Biophysical Properties of Calcium Homeostasis Modulator 1 (CALHM1) Ion Channel

Abstract

CALHM1 was identified recently as a membrane protein expressed in the hippocampus and linked to late onset Alzheimer's disease (Cell,133:1149(2008)). Here, we demonstrate its permeation and gating properties in plasma membrane. The relative permeability sequence determined from reversal potentials is: PNa+: PK+ : PCa2+ : PCl− = 1: 1.2: 4.4: 0.52, indicating that CALHM1 is a Ca2+-permeable channel. Inward currents elicited by lowering extracellular Ca2+ concentration ([Ca2+]o) were inhibited by Gd3+, but not by blockers of connexin or NMDA receptors. CALHM1 channels are activated by voltage and by lowering [Ca2+]o with an IC50 of 250 μM at a holding potential of −15 mV. 5 mM Ca2+ shifts the G-V relation by +150 mV and increases the slope (Ze) by 3-fold without reducing Gmax (Boltzman fits in 0 Ca2+: V0.5 = −70 mV, Ze= 0.54; in 5 mM Ca2+: V0.5 =+82 mV, Ze=1.48), indicating that CALHM1 has an intrinsic voltage-dependent gate, although it lacks an S4-like domain, and that Ca2+o regulates voltage-dependent gating by voltage-dependent conformation changes rather than by voltage-dependent blockage, with high selectivity for Ca2+ over Mg2+ (IC50 0.25 vs 3 mM).
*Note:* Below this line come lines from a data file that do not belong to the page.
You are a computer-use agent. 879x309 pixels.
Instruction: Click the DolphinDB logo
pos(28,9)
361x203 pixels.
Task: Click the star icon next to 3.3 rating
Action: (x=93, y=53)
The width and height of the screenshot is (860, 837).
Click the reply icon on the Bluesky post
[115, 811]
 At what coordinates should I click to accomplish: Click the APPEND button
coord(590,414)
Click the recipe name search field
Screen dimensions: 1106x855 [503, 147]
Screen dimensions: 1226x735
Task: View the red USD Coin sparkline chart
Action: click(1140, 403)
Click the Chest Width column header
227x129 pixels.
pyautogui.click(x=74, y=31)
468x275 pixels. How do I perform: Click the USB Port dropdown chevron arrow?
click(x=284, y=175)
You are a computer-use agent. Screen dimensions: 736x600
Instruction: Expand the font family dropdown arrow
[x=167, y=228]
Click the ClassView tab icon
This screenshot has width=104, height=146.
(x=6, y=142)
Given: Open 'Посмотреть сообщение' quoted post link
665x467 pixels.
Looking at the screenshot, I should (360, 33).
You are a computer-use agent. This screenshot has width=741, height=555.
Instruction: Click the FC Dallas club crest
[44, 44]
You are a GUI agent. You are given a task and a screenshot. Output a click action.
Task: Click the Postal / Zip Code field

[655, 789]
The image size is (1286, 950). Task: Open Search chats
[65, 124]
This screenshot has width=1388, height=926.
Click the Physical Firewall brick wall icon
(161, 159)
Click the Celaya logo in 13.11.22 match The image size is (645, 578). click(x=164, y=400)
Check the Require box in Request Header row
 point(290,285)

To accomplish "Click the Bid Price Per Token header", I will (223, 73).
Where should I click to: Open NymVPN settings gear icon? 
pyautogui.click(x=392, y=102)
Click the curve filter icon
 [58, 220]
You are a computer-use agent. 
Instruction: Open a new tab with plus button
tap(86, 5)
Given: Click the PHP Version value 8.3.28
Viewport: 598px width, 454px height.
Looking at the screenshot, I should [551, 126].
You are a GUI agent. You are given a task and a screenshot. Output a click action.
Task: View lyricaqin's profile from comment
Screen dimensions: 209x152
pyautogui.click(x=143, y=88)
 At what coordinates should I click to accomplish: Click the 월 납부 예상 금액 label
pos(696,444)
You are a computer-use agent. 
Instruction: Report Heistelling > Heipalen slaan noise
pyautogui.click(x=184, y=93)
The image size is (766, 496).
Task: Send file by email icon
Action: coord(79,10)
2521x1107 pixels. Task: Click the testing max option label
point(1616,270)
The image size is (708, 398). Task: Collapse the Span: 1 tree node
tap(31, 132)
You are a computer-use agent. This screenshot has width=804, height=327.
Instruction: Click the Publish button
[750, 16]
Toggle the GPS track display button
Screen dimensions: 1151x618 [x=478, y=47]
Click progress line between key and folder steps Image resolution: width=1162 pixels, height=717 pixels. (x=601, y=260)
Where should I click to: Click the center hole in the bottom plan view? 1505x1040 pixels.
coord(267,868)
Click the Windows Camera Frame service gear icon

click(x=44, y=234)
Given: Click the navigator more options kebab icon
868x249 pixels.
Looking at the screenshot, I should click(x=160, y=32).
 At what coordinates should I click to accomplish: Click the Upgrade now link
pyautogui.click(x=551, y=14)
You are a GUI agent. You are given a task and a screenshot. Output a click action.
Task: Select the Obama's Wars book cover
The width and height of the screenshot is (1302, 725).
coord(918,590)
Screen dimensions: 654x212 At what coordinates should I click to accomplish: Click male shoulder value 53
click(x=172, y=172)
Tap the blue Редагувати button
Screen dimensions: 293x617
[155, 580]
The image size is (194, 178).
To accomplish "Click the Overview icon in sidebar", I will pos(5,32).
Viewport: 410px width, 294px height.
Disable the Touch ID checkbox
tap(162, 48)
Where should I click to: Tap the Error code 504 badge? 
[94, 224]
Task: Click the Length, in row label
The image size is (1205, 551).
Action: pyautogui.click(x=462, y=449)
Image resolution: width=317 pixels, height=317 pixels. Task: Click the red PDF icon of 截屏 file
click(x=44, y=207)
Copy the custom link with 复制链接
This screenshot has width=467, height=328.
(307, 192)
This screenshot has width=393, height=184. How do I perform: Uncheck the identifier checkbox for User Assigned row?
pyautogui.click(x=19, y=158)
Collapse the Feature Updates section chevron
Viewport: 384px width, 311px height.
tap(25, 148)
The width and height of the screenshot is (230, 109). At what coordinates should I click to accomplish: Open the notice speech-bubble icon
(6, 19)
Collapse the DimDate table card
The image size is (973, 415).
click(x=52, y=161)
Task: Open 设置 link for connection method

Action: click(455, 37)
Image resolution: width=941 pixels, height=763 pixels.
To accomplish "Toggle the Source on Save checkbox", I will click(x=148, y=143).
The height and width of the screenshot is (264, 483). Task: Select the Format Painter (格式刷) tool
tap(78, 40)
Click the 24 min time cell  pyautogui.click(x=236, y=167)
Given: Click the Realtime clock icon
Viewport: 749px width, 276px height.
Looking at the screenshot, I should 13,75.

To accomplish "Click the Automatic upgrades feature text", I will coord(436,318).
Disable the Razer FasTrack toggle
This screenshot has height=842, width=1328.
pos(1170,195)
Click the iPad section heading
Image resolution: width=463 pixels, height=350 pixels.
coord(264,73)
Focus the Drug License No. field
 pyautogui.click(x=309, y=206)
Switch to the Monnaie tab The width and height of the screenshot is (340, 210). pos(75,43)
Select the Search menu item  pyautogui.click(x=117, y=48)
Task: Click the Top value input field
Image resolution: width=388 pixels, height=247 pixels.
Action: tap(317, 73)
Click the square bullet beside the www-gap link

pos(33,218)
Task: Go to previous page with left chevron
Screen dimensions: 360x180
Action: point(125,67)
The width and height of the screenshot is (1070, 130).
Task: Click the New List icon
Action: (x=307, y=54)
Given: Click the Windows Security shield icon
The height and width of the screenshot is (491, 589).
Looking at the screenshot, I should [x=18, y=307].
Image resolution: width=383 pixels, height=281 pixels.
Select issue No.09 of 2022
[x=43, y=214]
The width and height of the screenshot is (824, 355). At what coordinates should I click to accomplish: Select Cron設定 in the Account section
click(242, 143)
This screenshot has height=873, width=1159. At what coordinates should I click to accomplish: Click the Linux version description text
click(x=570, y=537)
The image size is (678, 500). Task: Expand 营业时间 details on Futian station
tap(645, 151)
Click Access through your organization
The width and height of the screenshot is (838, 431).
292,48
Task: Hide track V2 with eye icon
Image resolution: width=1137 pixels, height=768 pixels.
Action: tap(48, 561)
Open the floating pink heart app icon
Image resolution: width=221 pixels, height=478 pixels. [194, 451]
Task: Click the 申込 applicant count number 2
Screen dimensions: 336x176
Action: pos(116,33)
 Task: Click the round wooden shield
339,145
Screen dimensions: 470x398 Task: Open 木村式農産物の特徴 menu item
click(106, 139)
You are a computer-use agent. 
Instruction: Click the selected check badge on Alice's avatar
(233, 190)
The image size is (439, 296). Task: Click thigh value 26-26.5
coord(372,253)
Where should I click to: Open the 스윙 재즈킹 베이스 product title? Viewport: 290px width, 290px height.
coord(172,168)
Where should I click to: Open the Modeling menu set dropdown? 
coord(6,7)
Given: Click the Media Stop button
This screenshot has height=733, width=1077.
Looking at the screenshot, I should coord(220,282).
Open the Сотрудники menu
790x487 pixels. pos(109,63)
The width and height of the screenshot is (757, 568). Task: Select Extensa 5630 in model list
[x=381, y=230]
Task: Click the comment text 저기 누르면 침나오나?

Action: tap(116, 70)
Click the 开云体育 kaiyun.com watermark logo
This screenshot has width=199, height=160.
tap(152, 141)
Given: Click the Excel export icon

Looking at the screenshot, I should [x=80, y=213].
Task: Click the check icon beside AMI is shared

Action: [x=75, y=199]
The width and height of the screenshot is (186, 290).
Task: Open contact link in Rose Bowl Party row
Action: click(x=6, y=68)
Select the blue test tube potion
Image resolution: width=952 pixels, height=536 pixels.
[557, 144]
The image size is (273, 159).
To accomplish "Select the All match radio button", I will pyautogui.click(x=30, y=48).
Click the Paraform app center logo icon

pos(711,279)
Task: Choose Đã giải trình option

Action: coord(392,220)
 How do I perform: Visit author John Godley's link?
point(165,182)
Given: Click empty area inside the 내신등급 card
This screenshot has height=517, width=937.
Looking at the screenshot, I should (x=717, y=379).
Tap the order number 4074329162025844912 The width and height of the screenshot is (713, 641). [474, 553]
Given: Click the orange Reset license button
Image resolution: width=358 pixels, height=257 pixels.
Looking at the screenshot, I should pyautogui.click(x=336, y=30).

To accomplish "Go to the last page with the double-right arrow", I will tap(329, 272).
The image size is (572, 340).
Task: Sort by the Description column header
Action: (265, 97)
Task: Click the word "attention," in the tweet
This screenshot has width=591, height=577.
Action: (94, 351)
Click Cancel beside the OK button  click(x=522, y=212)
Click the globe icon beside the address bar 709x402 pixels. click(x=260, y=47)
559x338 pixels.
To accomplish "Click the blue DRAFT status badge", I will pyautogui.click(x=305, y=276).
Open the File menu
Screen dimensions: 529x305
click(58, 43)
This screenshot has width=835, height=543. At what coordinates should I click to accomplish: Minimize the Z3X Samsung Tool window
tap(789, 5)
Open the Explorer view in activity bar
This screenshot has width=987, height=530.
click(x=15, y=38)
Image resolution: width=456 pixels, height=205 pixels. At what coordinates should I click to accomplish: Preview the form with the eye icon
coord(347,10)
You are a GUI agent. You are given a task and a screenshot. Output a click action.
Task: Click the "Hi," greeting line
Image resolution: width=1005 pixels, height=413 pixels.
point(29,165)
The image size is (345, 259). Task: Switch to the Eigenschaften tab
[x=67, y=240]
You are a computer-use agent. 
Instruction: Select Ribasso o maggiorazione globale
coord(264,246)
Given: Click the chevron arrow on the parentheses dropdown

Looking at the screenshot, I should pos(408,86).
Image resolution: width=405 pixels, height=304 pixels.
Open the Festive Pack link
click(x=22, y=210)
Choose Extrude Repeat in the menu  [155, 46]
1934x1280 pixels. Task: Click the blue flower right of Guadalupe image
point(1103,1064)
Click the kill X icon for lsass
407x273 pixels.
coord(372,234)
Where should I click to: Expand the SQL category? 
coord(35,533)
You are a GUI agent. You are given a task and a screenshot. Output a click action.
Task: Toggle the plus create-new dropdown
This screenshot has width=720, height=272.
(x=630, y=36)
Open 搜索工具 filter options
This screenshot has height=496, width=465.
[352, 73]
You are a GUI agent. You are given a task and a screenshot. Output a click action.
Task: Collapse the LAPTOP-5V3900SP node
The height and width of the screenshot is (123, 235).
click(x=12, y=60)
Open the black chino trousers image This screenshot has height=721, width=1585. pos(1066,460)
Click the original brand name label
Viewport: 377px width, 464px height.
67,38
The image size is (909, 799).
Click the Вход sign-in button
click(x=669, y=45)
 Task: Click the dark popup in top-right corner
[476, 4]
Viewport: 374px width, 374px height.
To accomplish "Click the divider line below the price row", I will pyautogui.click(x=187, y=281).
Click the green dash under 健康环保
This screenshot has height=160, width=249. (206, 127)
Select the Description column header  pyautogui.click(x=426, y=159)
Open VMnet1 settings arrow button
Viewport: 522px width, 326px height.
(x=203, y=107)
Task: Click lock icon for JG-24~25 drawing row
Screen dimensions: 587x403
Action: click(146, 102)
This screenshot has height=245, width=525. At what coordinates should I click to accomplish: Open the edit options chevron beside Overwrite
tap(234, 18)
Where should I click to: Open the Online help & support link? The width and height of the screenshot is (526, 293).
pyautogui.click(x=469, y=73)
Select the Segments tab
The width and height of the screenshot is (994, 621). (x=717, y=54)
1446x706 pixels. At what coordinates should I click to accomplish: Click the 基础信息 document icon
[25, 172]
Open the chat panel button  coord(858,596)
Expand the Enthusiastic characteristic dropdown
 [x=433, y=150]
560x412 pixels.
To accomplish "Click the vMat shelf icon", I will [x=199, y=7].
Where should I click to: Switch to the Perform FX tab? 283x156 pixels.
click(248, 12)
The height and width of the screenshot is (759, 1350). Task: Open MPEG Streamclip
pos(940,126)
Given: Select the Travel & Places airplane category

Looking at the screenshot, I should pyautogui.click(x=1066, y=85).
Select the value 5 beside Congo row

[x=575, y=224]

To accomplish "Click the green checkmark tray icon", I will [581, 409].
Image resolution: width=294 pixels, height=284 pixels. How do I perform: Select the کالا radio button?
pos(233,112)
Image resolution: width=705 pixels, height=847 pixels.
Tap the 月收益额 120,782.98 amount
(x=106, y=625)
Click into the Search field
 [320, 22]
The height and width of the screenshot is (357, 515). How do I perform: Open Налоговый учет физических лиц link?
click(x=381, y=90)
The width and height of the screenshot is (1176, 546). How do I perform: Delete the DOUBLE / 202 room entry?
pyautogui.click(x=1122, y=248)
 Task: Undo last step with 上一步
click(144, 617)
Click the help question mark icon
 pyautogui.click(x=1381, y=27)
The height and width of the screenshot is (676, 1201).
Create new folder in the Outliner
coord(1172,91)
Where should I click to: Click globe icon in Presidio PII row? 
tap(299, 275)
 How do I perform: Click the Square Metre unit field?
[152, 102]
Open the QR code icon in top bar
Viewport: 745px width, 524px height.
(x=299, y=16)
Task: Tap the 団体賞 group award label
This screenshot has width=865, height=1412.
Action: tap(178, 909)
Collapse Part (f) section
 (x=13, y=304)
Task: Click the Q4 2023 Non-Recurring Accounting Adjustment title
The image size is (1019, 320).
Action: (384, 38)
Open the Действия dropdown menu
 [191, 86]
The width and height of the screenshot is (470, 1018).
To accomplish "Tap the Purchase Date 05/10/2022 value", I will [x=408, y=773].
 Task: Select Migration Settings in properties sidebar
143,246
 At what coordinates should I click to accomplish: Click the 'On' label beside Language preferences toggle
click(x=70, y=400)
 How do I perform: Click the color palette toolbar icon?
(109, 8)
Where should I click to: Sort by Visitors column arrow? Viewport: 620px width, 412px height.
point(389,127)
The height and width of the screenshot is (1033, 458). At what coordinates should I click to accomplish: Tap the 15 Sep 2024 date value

Mild oxidation of CALHM1 by 0.1% H2O2 alters this Ca2+-regulation, resulting in channel more leaky at physiological conditions. Biochemical and single molecule bleaching measurements suggest that CALHM1 is oligomeric with six monomers comprising the pore. Together these properties suggest that CALHM1 is a novel Ca2+-permeable cation channel, which is regulated by voltage, Ca2+o and oxidative stress. Insights into the properties of CALHM1 channels may help us to understand the mechanism of Ca2+ influx through CALHM1 in physiological and pathological conditions, and to facilitate therapeutic interventions in Alzheimer's disease.